CRÍTICAS A LA LEY QUE PERMITE ESPIAR CONVERSACIONES PRIVADAS
El Gobierno esperará a que “se expida la Justicia” antes de evaluar si aplica alguna modificación a la polémica ley de Telecomunicaciones, que dispone el archivo de llamadas telefónicas y mails por diez años, con el objeto de combatir el delito, en especial los casos de secuestros extorsivos y narcotráfico.
Esta mañana, un integrante del Gabinete nacional, que pidió el anonimato, dijo que “el Gobierno va a esperar las presentaciones que se realicen ante la Justicia y que ésta se expida antes de tomar alguna decisión.
Consultado por DyN, el ministro de Justicia, Horacio Rosatti, se excusó a responder, mientras que el jurista Daniel Sabsay dijo no encontrar “cuál es la fundamentación para la reglamentación de este decreto, que crea una situación abusiva en la cual todos vamos a estar permanentemente espiados”, se quejó.
En declaraciones a radio Mitre, Sabsay opinó que, con esta normativa, “todos pasan a ser sospechosos”, y la norma violaría “la zona de reserva de la intimidad”.
En tanto, el diputado nacional Mauricio Bossa (UCEDE-Córdoba), uno de los tres legisladores que rechazó el proyecto, lo calificó hoy como “una gran locura y una enorme fantasía”.
La ley de Telecomunicaciones (25.873), sancionada el 17 de diciembre de 2003 en la última sesión ordinaria del Senado, sobre tablas y sin debate parlamentario, fue reglamentada a través del decreto 1653 del 9 de noviembre del año pasado.
Las normativas señalan que las prestadoras de telecomunicaciones, incluidas las de telefonía móvil, deberán almacenar los datos de sus clientes: a quién llaman y qué llamadas reciben, la duración de los contactos y en qué lugar se encontraba el aparato en el momento de la comunicación.
También deben quedar archivados los contenidos de sitios visitados, salas de chat, correos electrónicos enviados y recibidos.
En declaraciones a radio Continental, Bossa consideró que la normativa “es anticonstitucional, porque establece que todos los ciudadanos están bajo sospecha”.
“Se están metiendo con nuestra intimidad, y declaran que todos somos potencialmente sospechosos violando el precepto constitucional que dice que toda persona es inocente hasta que se demuestre lo contrario”, agregó.

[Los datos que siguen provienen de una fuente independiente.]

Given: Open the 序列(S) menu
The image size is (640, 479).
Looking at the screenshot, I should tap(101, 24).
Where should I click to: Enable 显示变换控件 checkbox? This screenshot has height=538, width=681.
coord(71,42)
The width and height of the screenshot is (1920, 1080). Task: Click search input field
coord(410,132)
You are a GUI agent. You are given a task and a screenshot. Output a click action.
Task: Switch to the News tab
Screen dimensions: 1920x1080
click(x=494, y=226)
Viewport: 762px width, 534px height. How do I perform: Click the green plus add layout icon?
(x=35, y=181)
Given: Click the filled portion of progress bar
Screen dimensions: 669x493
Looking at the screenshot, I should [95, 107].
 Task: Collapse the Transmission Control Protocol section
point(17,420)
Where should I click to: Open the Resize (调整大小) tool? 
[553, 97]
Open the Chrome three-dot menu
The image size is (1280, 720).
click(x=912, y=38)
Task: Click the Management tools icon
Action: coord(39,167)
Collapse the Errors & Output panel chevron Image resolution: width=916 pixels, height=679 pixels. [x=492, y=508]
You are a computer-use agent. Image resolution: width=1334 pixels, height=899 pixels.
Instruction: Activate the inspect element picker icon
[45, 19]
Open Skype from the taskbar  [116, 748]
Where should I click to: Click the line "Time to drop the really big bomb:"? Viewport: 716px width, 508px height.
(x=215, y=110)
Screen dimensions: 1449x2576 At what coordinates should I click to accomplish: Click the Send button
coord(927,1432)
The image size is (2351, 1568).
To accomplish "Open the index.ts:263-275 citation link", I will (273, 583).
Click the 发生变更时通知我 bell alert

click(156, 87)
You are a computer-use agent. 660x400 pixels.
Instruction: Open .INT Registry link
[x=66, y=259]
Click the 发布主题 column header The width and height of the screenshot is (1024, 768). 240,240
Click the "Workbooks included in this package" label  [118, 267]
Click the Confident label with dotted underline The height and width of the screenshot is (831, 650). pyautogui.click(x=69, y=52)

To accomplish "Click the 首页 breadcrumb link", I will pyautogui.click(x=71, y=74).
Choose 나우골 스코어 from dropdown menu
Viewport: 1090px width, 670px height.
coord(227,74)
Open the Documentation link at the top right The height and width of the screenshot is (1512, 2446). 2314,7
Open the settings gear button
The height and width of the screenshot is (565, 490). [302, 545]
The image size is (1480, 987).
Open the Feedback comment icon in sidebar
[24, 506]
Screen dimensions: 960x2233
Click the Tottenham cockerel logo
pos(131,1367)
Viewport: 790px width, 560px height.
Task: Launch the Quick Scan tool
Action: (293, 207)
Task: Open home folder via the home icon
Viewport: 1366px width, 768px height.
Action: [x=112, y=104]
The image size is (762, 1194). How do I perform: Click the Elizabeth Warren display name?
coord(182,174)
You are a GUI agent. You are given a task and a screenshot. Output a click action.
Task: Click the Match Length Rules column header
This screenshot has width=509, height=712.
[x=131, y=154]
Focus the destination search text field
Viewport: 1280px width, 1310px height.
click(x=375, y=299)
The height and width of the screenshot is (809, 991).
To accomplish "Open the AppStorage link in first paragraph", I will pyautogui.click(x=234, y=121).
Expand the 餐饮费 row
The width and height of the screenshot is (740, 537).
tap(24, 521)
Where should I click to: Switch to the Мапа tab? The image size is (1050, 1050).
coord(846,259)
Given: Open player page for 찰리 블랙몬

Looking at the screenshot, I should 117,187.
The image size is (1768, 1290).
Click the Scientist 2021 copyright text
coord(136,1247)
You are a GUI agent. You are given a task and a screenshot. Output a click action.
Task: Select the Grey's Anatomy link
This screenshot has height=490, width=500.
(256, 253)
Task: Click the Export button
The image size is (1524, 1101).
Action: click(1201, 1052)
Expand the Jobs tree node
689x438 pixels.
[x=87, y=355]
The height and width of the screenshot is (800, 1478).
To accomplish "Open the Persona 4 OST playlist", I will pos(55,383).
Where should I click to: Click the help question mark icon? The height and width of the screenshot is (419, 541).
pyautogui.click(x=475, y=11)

Bossa destacó que “éste fue un esquema que sugirió la SIDE al presidente del bloque del partido Justicialista, José María Díaz Bancalari, diciendo que ellos necesitaban que las empresas de telecomunicaciones les proveyeran gratuitamente escuchas telefónicas para casos sospechosos, y surge este proyecto que dice mucho más que esto”.
“Técnicamente es un proyecto casi imposible de llevar a cabo; ni siquiera la película ´Misión imposible´ contempla tal tipo de tecnología. Esto suena a una gran locura, una enorme fantasía, y revela una increíble incapacidad de quien ha reglamentado la norma”, agregó.